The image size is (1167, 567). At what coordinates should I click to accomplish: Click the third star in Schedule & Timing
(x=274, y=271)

--

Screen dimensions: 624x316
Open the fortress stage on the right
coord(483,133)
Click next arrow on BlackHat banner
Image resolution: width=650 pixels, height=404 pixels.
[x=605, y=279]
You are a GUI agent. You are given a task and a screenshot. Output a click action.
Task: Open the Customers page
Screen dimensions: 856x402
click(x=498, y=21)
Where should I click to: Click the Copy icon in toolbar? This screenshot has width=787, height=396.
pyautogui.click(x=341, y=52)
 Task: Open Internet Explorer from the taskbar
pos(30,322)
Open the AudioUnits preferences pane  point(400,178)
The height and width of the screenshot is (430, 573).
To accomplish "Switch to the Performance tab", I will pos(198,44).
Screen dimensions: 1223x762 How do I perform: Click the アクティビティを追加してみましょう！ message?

* Problem to work on *
In the records above, find the line with "Screen dimensions: 856x402"; write out exactly that line and each one after it, stopping after the line with "Screen dimensions: 1223x762".

* Result for this task *
Screen dimensions: 856x402
click(x=498, y=21)
Where should I click to: Click the Copy icon in toolbar? This screenshot has width=787, height=396.
pyautogui.click(x=341, y=52)
 Task: Open Internet Explorer from the taskbar
pos(30,322)
Open the AudioUnits preferences pane  point(400,178)
The height and width of the screenshot is (430, 573).
To accomplish "Switch to the Performance tab", I will pos(198,44).
Screen dimensions: 1223x762 How do I perform: Click the アクティビティを追加してみましょう！ message?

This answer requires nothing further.